The ability to use the technology is not self-developing. The fact that students are able to use tablets or smartphones or any other technology for communication or browsing the internet does not imply an ability to use it for more sophisticated purposes, such as measuring the distance, temperature or size of an angle, calculating repetitive tasks or processing the measured data. It is necessary to provide students with the opportunity to experience this kind of use of the technology. The invention of mobile technologies allowed students to unplug the computers, leave the classroom and move outdoors [
31].
The instrumental approach [
32] seems to be a reliable framework to understand what is going on during the activities, supporting both mathematical learning and computational thinking. The technology introduced in the classroom can be considered as an artefact. Only when students learn to use it, when they develop the utilization scheme, does the artefact become a tool, an instrument [
33]. The development of the utilization scheme can be described as having three levels: (1) usage schemes, (2) instrumental action schemes including gestures and operative invariants, and (3) instrumented collective activity schemes [
34]. Usage schemes are directly related to the artefacts themselves. They are developed through manipulations and examinations by the artefact. Instrumented action schemes or instrument-mediated action schemes are higher-order, coherent and meaningful mental schemes, acquired from existing elementary usage schemes when a student manipulates an instrument with the aim of solving the problem. The developed schemes are specific to each activity.
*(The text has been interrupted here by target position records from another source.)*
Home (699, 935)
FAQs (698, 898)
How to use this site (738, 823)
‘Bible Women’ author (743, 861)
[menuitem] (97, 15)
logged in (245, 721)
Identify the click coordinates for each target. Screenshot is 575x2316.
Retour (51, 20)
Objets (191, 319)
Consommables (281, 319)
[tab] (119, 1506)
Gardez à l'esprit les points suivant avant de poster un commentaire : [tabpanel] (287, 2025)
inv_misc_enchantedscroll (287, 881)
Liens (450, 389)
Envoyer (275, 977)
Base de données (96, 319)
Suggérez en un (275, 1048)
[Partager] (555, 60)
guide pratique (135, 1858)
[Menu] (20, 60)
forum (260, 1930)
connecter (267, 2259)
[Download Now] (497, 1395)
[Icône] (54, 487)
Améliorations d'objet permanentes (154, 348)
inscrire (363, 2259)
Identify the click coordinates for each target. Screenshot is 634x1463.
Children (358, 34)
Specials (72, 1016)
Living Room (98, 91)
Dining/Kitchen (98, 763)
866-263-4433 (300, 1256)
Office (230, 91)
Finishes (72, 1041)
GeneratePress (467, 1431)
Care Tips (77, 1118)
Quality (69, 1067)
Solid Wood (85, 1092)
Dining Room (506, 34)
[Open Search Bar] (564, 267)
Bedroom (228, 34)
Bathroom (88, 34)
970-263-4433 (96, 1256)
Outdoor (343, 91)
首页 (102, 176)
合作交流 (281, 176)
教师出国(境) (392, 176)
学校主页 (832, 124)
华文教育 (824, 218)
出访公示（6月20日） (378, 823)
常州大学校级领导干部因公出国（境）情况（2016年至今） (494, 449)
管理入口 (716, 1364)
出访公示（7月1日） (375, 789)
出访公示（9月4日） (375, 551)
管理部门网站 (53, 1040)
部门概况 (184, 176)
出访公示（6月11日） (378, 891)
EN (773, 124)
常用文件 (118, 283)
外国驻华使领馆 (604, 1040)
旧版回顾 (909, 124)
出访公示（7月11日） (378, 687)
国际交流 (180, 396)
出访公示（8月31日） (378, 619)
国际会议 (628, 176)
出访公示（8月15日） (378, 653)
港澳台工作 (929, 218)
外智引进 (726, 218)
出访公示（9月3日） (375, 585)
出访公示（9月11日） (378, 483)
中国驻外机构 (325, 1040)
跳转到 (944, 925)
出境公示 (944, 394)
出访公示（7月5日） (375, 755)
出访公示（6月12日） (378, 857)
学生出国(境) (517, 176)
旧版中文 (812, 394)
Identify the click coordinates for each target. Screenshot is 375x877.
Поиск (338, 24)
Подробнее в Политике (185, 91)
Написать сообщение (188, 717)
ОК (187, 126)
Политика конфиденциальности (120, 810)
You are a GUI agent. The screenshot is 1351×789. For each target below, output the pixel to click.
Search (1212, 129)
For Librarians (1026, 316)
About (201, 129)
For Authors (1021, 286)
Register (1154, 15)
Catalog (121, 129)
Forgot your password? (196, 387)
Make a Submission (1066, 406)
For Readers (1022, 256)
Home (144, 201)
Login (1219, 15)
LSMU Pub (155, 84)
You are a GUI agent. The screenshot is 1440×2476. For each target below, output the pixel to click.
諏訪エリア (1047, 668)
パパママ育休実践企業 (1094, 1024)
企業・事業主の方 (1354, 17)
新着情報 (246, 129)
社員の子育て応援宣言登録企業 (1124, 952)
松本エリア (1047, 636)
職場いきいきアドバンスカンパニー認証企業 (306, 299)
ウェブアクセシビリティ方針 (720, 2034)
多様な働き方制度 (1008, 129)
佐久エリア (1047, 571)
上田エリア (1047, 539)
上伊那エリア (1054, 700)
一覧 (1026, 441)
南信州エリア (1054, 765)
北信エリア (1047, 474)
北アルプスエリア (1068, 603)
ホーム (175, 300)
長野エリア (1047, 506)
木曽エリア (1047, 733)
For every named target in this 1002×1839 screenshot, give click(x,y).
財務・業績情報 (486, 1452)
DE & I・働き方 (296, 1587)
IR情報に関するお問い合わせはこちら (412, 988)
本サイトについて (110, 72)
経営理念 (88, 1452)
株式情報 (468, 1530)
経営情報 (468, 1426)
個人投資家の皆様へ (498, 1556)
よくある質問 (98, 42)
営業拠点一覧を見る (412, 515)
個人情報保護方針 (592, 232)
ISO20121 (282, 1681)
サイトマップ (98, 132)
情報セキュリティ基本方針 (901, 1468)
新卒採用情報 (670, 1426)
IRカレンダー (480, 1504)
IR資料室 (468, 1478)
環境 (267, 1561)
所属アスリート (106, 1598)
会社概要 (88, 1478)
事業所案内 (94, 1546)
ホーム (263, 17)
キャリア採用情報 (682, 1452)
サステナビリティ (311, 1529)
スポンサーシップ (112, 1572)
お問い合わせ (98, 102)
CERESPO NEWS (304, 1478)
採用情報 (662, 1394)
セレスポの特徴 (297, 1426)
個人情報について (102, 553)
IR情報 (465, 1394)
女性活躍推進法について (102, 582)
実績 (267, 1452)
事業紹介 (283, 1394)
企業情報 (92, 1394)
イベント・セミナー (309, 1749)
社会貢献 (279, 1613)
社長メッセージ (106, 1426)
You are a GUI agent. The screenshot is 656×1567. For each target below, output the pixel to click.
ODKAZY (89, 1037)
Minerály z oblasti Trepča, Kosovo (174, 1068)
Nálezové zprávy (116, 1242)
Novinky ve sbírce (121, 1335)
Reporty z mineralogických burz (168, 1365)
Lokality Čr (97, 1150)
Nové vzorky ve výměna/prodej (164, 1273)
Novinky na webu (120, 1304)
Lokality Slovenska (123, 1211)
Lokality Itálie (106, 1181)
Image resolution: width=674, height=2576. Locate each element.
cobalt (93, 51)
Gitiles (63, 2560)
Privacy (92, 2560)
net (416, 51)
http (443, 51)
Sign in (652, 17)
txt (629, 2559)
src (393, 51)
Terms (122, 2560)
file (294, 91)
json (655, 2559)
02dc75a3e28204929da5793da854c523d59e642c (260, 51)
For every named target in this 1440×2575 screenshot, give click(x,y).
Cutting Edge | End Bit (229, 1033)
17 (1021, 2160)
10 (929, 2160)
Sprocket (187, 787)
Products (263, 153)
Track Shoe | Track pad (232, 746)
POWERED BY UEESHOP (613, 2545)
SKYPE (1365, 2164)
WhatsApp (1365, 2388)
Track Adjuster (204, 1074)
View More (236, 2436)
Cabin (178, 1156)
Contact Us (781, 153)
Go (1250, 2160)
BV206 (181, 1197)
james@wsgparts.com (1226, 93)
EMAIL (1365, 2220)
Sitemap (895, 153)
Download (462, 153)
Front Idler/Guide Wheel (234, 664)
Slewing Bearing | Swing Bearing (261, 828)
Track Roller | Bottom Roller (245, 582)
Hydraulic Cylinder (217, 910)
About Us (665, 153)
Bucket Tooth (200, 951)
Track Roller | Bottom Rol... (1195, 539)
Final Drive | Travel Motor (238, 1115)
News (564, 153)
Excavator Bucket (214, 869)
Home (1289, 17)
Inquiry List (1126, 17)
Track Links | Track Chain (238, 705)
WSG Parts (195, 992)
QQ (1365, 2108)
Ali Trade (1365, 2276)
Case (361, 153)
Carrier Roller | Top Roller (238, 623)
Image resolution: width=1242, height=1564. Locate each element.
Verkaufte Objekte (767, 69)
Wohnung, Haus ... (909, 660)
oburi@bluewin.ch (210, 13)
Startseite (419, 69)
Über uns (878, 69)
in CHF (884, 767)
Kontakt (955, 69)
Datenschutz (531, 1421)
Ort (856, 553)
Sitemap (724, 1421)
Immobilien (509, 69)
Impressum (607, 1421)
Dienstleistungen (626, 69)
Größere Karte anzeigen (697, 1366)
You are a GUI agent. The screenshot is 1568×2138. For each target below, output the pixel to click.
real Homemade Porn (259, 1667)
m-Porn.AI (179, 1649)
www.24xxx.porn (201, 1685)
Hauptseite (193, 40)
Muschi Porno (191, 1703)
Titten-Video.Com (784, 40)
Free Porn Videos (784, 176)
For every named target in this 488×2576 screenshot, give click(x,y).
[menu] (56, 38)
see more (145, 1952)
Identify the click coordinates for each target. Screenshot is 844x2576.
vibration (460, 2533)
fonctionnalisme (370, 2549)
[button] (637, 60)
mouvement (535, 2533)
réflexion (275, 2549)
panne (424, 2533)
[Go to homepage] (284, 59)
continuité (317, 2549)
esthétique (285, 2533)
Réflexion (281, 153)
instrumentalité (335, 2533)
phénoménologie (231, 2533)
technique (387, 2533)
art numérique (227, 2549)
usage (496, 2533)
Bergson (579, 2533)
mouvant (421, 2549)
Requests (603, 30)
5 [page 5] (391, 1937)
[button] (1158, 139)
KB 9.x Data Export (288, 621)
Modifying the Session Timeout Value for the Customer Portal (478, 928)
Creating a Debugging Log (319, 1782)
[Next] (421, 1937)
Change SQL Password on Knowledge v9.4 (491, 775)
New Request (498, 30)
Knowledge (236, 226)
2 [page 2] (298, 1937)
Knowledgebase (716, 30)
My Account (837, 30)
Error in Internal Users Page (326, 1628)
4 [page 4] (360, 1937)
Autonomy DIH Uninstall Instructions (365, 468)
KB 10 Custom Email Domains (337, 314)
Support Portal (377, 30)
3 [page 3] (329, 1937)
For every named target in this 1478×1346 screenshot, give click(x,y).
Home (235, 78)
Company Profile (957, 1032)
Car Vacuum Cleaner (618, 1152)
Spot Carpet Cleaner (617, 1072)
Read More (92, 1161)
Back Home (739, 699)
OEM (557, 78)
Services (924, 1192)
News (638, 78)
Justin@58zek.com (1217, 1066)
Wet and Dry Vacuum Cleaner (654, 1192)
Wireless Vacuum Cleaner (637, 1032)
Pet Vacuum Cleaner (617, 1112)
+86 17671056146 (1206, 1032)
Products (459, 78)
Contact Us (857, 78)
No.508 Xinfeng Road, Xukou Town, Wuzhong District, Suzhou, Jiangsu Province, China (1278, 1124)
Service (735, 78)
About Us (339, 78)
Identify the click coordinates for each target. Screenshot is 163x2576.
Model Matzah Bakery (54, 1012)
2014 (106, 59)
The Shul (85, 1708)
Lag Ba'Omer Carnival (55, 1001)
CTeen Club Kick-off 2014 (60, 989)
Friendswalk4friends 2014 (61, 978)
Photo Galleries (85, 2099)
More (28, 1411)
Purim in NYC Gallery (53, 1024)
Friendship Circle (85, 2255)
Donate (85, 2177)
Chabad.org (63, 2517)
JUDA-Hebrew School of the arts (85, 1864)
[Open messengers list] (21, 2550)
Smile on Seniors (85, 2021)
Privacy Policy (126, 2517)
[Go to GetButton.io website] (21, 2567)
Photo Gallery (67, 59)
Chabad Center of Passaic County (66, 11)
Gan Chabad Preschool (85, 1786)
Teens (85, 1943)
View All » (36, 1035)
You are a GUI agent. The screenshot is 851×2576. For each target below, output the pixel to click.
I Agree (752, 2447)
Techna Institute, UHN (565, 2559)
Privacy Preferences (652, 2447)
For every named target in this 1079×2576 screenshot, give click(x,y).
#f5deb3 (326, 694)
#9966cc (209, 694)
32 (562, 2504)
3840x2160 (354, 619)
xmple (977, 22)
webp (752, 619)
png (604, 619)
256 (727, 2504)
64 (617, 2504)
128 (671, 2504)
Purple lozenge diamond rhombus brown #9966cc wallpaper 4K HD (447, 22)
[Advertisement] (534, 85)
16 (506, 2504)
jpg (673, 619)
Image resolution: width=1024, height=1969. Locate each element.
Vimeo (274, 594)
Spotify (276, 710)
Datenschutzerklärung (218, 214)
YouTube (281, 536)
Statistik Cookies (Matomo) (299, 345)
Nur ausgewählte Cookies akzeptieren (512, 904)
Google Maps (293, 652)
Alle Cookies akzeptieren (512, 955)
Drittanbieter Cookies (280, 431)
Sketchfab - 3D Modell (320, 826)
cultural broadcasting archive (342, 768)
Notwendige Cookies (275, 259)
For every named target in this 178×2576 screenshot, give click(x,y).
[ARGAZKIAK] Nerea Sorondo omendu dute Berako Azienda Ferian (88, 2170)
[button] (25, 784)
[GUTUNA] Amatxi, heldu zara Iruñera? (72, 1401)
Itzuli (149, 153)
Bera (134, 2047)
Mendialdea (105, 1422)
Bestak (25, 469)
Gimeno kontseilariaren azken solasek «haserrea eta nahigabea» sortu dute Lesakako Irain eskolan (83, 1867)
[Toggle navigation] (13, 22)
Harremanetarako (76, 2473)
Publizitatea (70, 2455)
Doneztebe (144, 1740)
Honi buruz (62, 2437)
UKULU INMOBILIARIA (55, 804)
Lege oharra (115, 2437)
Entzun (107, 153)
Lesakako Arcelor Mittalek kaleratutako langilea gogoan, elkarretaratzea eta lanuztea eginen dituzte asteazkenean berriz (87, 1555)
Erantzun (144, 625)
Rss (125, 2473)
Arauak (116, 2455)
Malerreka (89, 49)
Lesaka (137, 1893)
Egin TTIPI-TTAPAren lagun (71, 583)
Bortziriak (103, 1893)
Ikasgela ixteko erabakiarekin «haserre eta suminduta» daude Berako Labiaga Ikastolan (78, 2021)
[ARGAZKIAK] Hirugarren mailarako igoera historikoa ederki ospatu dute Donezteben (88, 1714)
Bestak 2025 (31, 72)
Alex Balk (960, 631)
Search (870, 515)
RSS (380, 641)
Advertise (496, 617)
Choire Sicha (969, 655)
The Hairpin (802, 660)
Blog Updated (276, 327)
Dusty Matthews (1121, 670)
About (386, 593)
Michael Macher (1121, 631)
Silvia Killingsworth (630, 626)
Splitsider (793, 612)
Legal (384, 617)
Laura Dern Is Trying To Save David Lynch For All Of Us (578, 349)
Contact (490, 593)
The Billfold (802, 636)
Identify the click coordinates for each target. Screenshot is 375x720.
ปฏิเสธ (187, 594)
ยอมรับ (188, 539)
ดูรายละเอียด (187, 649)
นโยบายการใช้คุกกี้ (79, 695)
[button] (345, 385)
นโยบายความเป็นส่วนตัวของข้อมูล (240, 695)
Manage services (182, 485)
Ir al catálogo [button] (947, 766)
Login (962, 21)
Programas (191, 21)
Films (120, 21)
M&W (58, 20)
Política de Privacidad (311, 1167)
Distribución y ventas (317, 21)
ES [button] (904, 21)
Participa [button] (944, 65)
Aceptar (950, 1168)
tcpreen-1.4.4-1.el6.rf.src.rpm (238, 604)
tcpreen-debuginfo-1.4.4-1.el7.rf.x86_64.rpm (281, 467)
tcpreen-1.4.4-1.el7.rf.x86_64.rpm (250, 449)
When an application is introduced in the classroom, students first have to become familiar with its basic features, developing the usage scheme. Only then they can use it for solving the problem and fostering the instrumental action schemes. Instrumented collective activity schemes or collective instrument-mediated activity schemes are the schemes developed in the context of collective, particularly collaborative, activity. The students are both influenced by artefacts’ potentialities and constraints (instrumentation) and influencing the artefact via their preconceptions, knowledge, beliefs and usual ways of work (instrumentalisation) [
34]. The two described dual processes are united in the instrumental genesis when the instrument arises as the result of the interactions between the student (subject of the activity) and the artefact [
35,
36,
37,
38].
The main aim of this study is to demonstrate the potential of interdisciplinary problem-solving activities, including several STEAM disciplines, to develop both the mathematical proficiency and computational thinking of involved students. Various activities were designed to develop computational thinking [
13,
14], but only a few of them were focused on the students’ tendency to use technology to solve problems. In this article, we looked for the answer to the research question formulated as follows: What components of computational thinking may be developed by involving students in interdisciplinary STEAM activities using technology? How is this development manifested?